You can load the weights using Whisper and do exactly the same steps you do with Whisper.
You can load the weights using Whisper and do exactly the same steps you do with Whisper.
I am using transformer package to load Whisper model weights as the link https://huggingface.co/openai/whisper-large-v3. Could you provide an example to how to load your model weights, please! Thank you very much!
I believe it is something like this:
import librosa
from transformers import WhisperProcessor
from transformers.models.whisper.modeling_whisper import WhisperEncoder
encoder = WhisperEncoder.from_pretrained("nvidia/audio-flamingo-3", subfolder="sound_tower")
processor = WhisperProcessor.from_pretrained("openai/whisper-large-v3")
audio_array, sampling_rate = librosa.load("test.mp3", sr=16000)
inputs = processor(audio_array, sampling_rate=16000, return_tensors="pt")
encoder_outputs = encoder(inputs.input_features)
print(f"Encoder output shape: {encoder_outputs.last_hidden_state.shape}")

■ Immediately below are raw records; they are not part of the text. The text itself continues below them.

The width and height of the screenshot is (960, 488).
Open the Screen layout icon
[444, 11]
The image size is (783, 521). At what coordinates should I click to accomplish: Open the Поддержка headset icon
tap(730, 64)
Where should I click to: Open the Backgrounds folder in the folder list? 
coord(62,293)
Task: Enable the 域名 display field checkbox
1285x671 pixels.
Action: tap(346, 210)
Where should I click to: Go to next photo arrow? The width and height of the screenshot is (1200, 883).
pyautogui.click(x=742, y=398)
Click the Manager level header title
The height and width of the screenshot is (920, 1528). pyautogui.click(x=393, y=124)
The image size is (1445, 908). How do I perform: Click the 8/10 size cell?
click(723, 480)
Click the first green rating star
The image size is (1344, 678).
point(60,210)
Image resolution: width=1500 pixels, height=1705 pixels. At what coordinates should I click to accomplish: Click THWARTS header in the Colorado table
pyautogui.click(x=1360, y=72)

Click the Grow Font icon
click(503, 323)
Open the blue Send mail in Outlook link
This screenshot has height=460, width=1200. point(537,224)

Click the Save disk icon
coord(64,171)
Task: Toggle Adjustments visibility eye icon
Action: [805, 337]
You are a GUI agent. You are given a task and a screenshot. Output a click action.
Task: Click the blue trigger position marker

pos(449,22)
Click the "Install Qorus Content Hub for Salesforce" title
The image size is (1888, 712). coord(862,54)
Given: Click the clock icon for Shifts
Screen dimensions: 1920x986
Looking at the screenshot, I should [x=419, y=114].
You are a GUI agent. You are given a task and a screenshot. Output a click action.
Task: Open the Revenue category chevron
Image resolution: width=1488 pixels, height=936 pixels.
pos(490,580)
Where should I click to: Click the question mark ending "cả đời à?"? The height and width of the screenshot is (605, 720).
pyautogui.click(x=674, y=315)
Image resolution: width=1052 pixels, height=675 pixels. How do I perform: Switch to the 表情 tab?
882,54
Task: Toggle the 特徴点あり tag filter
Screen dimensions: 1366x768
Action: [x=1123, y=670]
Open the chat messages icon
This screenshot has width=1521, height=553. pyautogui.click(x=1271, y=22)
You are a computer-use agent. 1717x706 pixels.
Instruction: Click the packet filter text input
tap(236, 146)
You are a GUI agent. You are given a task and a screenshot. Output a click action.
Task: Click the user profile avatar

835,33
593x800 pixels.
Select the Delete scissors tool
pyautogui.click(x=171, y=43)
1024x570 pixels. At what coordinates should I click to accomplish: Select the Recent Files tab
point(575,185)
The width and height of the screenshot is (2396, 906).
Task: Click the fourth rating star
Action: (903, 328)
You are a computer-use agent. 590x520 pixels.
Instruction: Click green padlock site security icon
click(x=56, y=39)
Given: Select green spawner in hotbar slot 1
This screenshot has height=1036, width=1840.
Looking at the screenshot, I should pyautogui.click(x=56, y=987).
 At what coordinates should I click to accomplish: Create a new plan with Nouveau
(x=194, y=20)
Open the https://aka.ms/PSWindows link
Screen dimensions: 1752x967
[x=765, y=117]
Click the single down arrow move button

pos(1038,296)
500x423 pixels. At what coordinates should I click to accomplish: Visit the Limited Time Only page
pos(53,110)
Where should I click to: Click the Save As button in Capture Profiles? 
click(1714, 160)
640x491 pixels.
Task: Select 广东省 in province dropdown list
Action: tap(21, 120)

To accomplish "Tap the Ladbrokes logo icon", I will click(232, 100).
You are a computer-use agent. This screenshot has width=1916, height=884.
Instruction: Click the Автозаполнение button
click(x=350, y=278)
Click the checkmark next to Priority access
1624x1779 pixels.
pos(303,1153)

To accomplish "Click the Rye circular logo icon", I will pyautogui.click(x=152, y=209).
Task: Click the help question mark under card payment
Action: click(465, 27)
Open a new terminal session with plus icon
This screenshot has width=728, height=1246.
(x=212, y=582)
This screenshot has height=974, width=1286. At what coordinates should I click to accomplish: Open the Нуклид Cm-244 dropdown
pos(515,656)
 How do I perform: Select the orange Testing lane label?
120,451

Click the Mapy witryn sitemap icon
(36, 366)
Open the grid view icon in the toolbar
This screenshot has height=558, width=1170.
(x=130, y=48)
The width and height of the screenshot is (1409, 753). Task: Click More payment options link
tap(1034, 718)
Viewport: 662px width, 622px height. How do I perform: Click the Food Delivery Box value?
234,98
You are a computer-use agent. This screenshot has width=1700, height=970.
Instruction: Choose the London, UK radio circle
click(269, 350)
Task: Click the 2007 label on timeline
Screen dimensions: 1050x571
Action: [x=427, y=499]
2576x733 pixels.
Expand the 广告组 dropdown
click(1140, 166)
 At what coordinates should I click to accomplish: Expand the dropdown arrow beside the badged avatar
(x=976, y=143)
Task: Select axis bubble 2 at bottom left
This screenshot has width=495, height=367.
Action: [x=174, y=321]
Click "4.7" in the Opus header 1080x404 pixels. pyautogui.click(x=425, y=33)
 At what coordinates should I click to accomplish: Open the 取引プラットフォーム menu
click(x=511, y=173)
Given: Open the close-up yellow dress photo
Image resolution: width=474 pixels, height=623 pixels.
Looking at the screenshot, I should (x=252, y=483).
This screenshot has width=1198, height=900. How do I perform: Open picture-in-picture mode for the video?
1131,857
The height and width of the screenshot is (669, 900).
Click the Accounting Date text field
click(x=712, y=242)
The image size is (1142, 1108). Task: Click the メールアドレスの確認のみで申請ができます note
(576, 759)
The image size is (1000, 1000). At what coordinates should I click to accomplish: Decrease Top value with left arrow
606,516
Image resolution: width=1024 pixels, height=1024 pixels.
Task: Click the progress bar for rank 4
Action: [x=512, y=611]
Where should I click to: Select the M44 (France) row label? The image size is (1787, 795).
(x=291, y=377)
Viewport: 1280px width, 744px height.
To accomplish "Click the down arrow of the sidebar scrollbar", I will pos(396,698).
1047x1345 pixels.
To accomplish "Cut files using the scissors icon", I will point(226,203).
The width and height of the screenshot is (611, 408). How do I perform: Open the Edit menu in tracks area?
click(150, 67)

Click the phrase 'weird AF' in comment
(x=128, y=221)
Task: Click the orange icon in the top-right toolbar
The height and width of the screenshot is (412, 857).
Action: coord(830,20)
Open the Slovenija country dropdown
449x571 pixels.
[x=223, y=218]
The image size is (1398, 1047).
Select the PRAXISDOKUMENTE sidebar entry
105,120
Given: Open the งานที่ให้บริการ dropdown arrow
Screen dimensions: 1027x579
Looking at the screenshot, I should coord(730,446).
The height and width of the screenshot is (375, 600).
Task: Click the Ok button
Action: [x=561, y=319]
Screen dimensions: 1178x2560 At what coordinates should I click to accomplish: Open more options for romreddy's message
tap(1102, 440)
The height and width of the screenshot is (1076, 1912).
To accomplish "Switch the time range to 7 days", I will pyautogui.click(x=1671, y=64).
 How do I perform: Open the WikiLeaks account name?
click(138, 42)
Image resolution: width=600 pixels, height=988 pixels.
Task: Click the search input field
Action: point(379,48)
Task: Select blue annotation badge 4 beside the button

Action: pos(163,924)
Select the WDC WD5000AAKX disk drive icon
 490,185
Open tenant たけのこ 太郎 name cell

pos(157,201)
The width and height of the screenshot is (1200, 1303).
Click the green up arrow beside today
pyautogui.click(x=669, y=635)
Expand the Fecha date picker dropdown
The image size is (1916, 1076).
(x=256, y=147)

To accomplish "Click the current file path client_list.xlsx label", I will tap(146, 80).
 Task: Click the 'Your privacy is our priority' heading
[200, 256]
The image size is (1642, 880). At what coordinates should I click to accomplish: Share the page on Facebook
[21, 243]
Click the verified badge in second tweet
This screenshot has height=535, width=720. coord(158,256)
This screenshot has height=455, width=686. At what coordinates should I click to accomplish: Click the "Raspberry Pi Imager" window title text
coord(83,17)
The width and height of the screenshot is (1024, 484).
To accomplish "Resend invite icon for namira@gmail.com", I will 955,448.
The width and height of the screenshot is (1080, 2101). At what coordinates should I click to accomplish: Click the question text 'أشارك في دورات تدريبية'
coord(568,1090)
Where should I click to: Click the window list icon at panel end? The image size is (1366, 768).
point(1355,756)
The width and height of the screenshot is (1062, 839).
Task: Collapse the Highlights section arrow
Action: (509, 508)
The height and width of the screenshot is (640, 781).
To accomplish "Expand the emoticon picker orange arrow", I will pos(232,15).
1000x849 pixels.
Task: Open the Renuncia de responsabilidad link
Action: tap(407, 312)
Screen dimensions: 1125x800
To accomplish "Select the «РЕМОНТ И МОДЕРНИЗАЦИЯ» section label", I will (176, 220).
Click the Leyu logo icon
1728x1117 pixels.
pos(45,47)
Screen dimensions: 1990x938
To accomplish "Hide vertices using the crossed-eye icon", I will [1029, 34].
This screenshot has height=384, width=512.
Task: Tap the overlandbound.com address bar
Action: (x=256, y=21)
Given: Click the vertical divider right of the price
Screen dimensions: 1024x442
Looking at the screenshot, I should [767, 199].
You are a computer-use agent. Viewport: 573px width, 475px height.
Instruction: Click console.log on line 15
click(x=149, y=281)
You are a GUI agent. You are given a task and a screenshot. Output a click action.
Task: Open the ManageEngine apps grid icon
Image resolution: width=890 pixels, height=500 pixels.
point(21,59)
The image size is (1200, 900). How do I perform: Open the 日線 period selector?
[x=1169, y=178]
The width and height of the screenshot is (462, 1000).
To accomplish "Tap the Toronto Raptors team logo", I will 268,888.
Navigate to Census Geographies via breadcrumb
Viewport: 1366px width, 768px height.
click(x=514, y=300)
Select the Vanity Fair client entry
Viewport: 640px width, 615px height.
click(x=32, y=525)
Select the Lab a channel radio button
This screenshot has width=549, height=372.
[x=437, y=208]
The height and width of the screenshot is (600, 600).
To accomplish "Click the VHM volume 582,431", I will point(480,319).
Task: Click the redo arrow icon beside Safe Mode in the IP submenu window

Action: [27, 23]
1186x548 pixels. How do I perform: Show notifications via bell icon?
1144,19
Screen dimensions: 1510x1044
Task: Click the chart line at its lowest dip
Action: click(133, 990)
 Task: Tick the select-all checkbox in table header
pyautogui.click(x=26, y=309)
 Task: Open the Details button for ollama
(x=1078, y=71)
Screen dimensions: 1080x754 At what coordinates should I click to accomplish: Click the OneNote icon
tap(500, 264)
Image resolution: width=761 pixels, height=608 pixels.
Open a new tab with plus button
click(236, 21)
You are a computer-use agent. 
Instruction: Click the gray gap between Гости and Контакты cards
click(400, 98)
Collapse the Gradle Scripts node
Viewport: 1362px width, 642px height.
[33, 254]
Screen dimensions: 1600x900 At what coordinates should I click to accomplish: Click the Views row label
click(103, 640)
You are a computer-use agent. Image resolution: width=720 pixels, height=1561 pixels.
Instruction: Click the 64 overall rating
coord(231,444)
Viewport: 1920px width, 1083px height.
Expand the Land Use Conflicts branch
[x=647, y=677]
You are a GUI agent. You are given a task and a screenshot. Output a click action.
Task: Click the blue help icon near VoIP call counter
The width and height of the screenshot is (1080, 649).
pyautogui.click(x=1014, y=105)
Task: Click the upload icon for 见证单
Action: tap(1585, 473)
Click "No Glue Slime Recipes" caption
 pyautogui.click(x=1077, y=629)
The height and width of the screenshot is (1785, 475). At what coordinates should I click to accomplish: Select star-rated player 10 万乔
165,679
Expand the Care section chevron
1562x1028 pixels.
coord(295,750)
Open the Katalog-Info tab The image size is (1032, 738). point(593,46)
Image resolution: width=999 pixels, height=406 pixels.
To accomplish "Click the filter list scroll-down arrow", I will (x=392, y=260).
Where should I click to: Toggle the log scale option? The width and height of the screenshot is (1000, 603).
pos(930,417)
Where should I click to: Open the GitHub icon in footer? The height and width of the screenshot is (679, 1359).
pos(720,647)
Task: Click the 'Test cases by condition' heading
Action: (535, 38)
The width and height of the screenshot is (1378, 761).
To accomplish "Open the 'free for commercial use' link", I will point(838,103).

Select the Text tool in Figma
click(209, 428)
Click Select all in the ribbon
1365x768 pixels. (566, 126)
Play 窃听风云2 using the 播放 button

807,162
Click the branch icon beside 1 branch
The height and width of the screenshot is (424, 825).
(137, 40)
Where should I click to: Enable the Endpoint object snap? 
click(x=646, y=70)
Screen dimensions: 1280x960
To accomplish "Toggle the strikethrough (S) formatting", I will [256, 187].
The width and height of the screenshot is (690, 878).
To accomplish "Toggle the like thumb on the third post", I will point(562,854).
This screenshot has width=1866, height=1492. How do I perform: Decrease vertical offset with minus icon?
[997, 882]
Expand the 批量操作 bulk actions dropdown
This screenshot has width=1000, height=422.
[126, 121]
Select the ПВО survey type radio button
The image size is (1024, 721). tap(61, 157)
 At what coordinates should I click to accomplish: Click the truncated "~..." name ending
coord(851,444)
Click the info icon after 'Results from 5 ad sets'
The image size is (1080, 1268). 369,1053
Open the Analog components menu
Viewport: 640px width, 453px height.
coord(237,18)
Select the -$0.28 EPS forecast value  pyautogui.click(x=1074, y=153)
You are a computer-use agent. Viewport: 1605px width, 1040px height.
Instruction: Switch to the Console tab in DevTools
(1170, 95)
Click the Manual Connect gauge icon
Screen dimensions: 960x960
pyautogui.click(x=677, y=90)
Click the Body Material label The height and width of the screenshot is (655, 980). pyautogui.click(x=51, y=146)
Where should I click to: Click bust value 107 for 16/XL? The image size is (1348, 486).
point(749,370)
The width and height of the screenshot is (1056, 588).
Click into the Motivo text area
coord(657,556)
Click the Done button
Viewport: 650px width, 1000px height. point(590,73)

I believe it is something like this:
import librosa from transformers import WhisperProcessor from transformers.models.whisper.modeling_whisper import WhisperEncoder encoder = WhisperEncoder.from_pretrained("nvidia/audio-flamingo-3", subfolder="sound_tower") processor = WhisperProcessor.from_pretrained("openai/whisper-large-v3") audio_array, sampling_rate = librosa.load("test.mp3", sr=16000) inputs = processor(audio_array, sampling_rate=16000, return_tensors="pt") encoder_outputs = encoder(inputs.input_features) print(f"Encoder output shape: {encoder_outputs.last_hidden_state.shape}")
It works for me. Thank you!